When Willie Nelson was a young hustler selling songs to Patsy Cline's people, he probably never thought he'd become the crowd-anointed sage of country music. But that's what happened as the Redheaded Stranger went gray, turned smoking weed into a brand and a virtue, and produced a discography that added up to its own American Songbook. Nelson's gentle persona and approach has always somewhat masked his fire: to have hits; to play his legendarily worn guitar, Trigger, with killer precision; and to sing, in that quiet voice, with skill that matches the jazz greats who've inspired him. On Band of Brothers, Nelson's first album of mostly original material in 18 years, he calmly asks listeners to consider his whole person.
He still embraces his Yoda role. (Nelson can't avoid it; someone's even made a paper doll of Nelson and the Star Wars sage, combined.) "Bring It On" opens Band of Brothers with a cowboy lope and an inspirational salvo: "It's written in the Good Book that we'll never be asked to take any more than we can," Nelson sings, his reedy tenor growing declarative. "Sounds like a good plan." Within this first track, he's gotten the guru job out of the way.
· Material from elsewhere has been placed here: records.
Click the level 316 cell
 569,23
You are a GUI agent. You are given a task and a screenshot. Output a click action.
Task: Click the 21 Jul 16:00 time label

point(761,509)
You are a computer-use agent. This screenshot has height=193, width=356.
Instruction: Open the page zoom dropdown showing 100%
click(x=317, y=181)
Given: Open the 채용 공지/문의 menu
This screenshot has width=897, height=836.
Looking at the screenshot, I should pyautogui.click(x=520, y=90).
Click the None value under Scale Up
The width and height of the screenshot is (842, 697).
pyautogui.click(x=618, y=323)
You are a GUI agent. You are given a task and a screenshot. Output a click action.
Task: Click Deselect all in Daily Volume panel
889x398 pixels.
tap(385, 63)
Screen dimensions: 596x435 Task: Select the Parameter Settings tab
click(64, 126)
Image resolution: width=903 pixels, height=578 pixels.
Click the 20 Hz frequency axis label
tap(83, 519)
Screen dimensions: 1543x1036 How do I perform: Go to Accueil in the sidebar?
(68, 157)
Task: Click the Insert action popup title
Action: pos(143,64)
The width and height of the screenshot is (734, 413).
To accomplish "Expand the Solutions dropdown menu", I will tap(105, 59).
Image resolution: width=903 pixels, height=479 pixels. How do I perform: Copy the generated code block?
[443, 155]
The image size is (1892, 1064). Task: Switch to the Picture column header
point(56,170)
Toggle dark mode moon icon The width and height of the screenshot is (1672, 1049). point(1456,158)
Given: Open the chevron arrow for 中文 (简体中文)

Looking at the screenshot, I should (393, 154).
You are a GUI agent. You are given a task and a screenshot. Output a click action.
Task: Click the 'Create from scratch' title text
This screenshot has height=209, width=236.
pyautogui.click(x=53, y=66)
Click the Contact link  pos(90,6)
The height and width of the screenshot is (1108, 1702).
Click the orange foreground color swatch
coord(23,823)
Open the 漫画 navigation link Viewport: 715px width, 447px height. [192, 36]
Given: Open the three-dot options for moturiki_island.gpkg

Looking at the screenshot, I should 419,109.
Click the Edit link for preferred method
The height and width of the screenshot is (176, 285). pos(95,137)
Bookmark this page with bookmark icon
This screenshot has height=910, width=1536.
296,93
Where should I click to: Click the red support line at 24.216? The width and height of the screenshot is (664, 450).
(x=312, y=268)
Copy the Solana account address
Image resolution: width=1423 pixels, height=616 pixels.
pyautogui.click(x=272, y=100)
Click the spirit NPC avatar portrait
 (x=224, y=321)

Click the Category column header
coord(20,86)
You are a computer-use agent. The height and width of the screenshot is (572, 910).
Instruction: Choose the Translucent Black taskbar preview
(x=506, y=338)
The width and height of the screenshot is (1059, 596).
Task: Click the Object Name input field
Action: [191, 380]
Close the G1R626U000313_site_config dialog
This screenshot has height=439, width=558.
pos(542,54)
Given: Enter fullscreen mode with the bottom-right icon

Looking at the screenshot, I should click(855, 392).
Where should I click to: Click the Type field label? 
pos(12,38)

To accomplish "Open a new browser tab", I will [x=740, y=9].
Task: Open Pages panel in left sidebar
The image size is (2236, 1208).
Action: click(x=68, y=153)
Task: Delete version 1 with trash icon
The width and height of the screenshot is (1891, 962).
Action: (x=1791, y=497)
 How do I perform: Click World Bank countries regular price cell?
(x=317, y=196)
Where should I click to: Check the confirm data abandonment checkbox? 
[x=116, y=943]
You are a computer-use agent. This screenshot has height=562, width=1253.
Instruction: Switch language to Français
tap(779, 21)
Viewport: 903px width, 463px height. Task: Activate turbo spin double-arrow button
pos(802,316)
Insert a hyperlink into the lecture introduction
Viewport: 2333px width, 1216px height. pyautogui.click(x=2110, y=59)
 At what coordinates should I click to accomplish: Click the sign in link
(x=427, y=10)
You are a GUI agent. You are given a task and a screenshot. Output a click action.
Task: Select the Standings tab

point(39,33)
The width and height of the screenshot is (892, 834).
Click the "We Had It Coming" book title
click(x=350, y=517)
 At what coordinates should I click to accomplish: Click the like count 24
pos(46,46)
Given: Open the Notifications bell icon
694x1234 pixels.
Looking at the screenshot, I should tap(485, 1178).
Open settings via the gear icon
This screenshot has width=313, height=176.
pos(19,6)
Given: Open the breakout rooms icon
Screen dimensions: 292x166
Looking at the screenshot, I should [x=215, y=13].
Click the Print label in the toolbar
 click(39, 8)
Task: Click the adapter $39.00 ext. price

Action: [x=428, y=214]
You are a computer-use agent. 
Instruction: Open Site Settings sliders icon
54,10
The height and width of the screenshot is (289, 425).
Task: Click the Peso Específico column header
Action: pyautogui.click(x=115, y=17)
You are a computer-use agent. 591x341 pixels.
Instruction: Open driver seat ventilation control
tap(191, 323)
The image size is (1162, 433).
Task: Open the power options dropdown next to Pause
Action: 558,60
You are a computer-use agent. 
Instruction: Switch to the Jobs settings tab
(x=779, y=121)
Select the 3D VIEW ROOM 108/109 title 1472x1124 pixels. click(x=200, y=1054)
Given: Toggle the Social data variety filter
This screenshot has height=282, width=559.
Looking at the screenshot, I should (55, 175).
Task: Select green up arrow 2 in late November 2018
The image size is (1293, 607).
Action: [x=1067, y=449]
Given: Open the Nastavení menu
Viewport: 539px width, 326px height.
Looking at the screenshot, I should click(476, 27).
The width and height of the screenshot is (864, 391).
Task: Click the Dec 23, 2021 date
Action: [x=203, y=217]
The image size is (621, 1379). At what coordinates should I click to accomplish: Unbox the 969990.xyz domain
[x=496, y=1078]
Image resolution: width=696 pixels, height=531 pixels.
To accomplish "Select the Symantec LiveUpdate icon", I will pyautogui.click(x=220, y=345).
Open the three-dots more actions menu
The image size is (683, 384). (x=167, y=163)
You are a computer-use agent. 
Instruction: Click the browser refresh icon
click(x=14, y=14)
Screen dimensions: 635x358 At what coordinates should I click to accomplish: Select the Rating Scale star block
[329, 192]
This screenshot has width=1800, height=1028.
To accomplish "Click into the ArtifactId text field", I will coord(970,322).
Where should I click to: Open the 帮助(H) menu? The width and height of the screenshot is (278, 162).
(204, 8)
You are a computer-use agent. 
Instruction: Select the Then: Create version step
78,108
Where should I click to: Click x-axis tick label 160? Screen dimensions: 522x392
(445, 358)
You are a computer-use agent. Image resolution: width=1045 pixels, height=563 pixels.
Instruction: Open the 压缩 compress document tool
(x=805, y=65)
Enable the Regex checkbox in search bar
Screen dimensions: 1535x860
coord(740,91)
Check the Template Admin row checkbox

Then come other moods. "The Wall" is confessional without being in the least bit sappy, reminiscent of the writing of Nelson's friend Kris Kristofferson. "Wives and Girlfriends" and "Crazy Like Me" bring the bawdy honky-tonk humor, giving Nelson's band of unfussy virtuosos a chance to pick up the pace. "Hard to Be an Outlaw," a Billie Joe Shaver song (originally recorded as a duet with Nelson) about aging out of the country bad-boy role, becomes wry in Nelson's hands, more like the reflections of Mad Men's Roger Sterling than a Game of Thrones-style howl of the Hound.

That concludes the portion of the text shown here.